What email addresses are treated as trusted?

It's a rather short list: ‘admin’, ‘administrator’, ‘webmaster’, ‘hostmaster’, or ‘postmaster’

Now that's the fixed and static list. But: contact info from WHOIS is also legal.

From the CAB-Forums' Baseline requirements, page 17:

11.1.1 Authorization by Domain Name Registrant
For each Fully-Qualified Domain Name listed in a Certificate, the CA SHALL confirm that, as of the date the Certificate was issued, the Applicant (or the Applicant’s Parent Company, Subsidiary Company, or Affiliate, collectively referred to as “Applicant” for the purposes of this section) either is the Domain Name Registrant or has control over the FQDN by: [...]

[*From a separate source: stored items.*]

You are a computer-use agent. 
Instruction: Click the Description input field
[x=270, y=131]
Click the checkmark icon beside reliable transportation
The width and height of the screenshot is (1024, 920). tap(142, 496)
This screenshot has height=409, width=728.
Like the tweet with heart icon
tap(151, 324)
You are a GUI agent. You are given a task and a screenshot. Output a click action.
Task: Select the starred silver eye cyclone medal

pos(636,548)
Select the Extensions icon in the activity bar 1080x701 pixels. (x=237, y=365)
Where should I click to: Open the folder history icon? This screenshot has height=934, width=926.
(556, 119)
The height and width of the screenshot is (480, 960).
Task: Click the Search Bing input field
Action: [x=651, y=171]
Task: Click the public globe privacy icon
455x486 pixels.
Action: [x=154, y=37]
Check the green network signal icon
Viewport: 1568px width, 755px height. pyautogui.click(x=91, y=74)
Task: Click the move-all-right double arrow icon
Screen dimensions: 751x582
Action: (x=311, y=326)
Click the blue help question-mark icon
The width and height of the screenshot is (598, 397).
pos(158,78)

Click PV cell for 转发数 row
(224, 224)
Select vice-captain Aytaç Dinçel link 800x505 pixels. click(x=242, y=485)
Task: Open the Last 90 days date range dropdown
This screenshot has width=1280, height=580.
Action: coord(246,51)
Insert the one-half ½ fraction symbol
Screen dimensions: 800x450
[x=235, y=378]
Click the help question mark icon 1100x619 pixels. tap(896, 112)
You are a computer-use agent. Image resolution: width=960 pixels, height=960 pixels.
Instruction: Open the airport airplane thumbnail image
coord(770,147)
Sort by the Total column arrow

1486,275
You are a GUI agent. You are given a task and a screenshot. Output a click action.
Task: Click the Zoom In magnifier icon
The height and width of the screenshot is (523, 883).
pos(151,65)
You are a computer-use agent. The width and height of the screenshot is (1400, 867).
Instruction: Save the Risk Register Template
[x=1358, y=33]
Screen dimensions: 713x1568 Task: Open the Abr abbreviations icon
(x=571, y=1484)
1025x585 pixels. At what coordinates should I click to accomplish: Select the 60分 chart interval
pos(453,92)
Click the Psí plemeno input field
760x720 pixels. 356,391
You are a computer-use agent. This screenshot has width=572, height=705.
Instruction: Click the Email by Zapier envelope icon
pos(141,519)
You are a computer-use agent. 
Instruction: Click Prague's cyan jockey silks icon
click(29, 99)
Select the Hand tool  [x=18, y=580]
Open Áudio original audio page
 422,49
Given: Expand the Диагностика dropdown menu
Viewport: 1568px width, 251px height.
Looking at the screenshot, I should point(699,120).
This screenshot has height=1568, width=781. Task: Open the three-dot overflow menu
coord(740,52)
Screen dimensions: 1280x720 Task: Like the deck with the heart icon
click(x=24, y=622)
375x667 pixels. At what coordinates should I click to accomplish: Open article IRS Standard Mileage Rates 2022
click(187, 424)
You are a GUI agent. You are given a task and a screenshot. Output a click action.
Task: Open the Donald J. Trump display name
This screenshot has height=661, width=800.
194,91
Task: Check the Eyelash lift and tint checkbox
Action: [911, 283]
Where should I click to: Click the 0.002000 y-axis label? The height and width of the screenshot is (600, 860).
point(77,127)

  1. Communicating directly with the Domain Name Registrant using the contact information listed in the WHOIS record’s “registrant”, “technical”, or “administrative” field;

  2. Communicating with the Domain’s administrator using an email address created by pre-pending ‘admin’, ‘administrator’, ‘webmaster’, ‘hostmaster’, or ‘postmaster’ in the local part, followed by the at-sign (“@”), followed by the Domain Name, which may be formed by pruning zero or more components from the requested FQDN;

Edit 2015-03-21: Entrust blog. Here's a nice blog entry with some backstory.
Bruce Morton, Entrust Identity ON Blog, 2015-03-20, What Happened with Live.fi? (Archived here.)

Interesting quote here:

The attack we are talking about has been performed before in 2009. It was done to the RapidSSL CA where they provided fourteen email addresses for the subscriber to choose from. In this case the attack was also done against another Microsoft domain login.live.com where the subscriber registered [email protected], then requested the certificate using the email address they controlled. This created a security furor to limit the email addresses.

Edit 2015-03-24: WHOIS The "Baseline Requirements" also allow E-mail addresses from WHOIS records. I have updated this above.